I've been on both sides of this and honestly it still stresses me out. At my last company (mid-size B2B SaaS), we ghosted candidates after final rounds twice, and both times it was because leadership couldn't decide fast enough and we just... let it sit. The recruiter (me, partially) should've sent a rejection email. We didn't. It was cowardly.
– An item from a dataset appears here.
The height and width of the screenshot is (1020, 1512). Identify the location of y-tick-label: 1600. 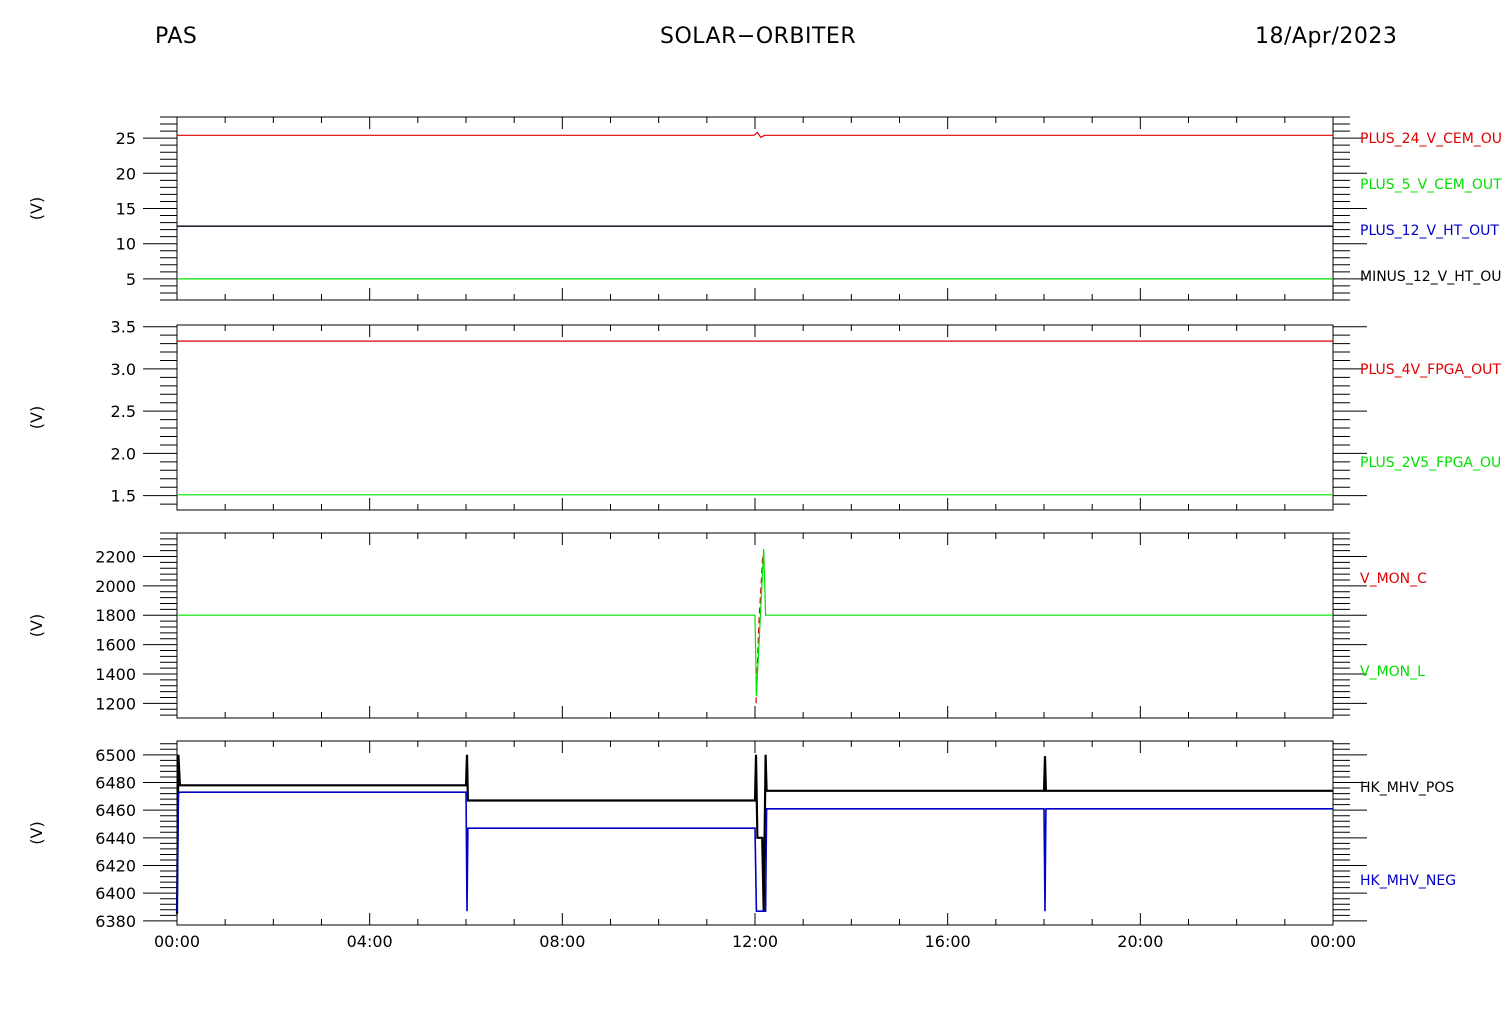
(116, 646).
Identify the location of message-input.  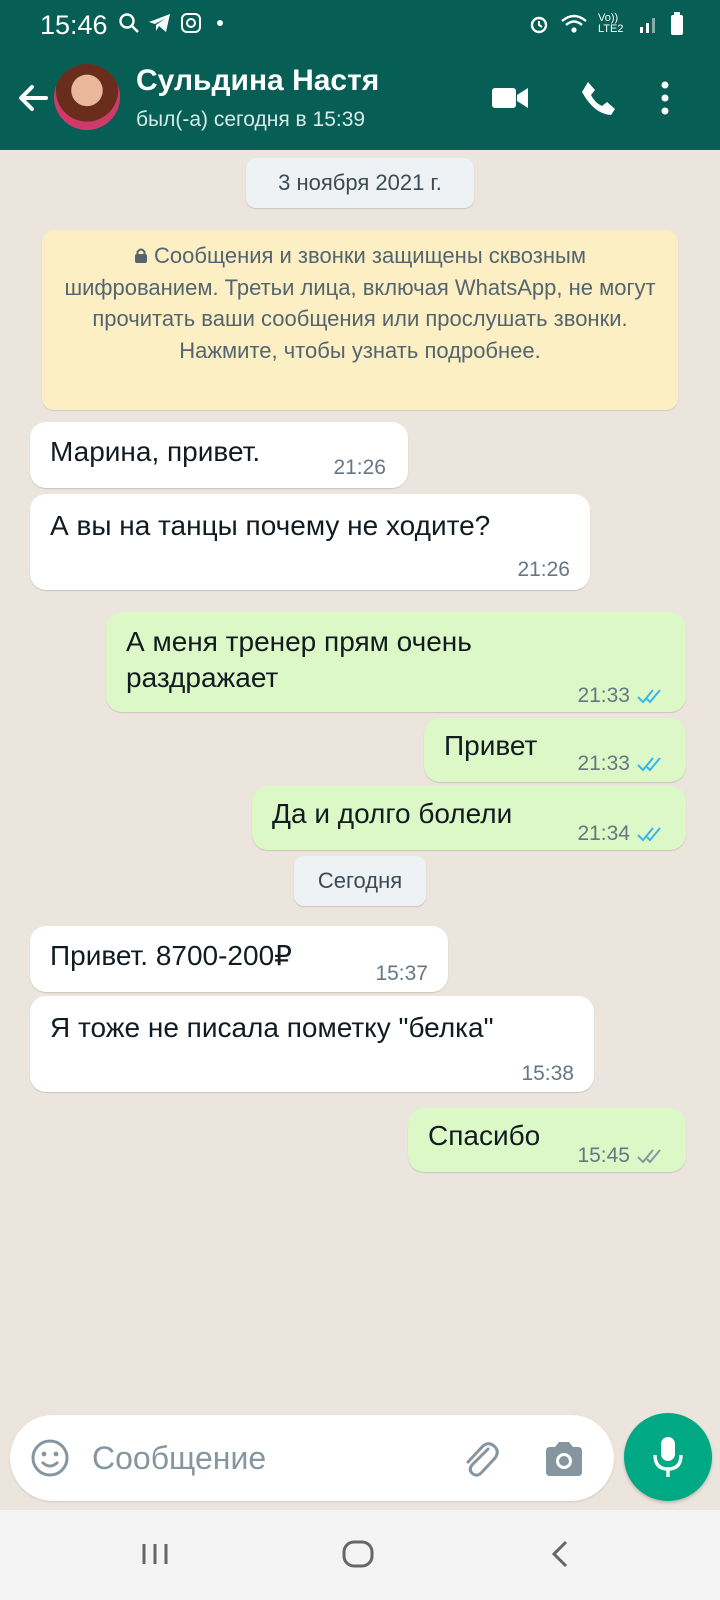
(267, 1458).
Here's what I'd actually do if I were you right now:

  • Send the recruiter ONE follow-up email (not a vent, just facts). Subject: "Status update on [your name] - fintech role". Give them 5 business days. Copy it to the hiring manager if you have their email.
  • Don't wait on them. Use Clay or Hunter to find their investors' portfolio managers on LinkedIn and send them a polite message like "I interviewed with your portfolio company on [date] and haven't heard back despite [X] touchpoints." Sounds aggressive but honestly people respond to pressure.
  • Post-mortem this: Pull your interview notes. Was there something in the final round that felt off? Sometimes ghosting means "we're not confident" not "we don't want to deal with rejection emails."
  • Move on immediately. I know you're heated, but don't waste emotional energy here. Two months in, you should have 3-4 active pipelines, not one.
  • If you ever connect with someone from that company later, ask directly. "What happened with [my] process?" Sometimes you actually get an answer and it's something fixable.
  • The silence is frustrating because it feels personal. It usually isn't. It's usually just dysfunction.

    Mar 24

    This sucks and I've seen it happen to candidates I work with. Before you spiral though—did you follow up directly with the hiring manager on LinkedIn or email? Sometimes the recruiter disappears but the actual team lead will give you real feedback if you catch them right. Also, what was the timeline between final round and ghosting? If it was less than a week they might still be deciding.

    Mar 24

    I'd follow up with the hiring manager directly on LinkedIn within 48 hours. Skip the recruiter—they're clearly avoiding it. One line: 'Enjoyed our conversations, would appreciate specific feedback on final round.' Sometimes they'll tell you what the recruiter won't.

    Mar 24

    I'd push back on the hiring manager angle—I tried that at my last company and it usually annoyed them. What actually worked: I asked the recruiter point-blank via email "I want to understand what happened so I can improve. Was it technical fit, communication style, or something else?" Framed it as learning, not venting. Got a response maybe 40% of the time. The other 60%? Radio silence still. But at least I tried something besides waiting. Did you get any feedback during the actual interviews, or was it radio silence from day one of the final round?

    Mar 24

    This happened to us hiring at my startup last year. Our CTO ghosted a candidate after final round because we got distracted pivoting our product roadmap. I still feel terrible about it. The recruiter didn't follow up because internal comms were a mess. We lost a genuinely solid engineer and the candidate probably thinks we're jerks. If they ever see this—I'm sorry. The startup grind isn't an excuse for being unprofessional.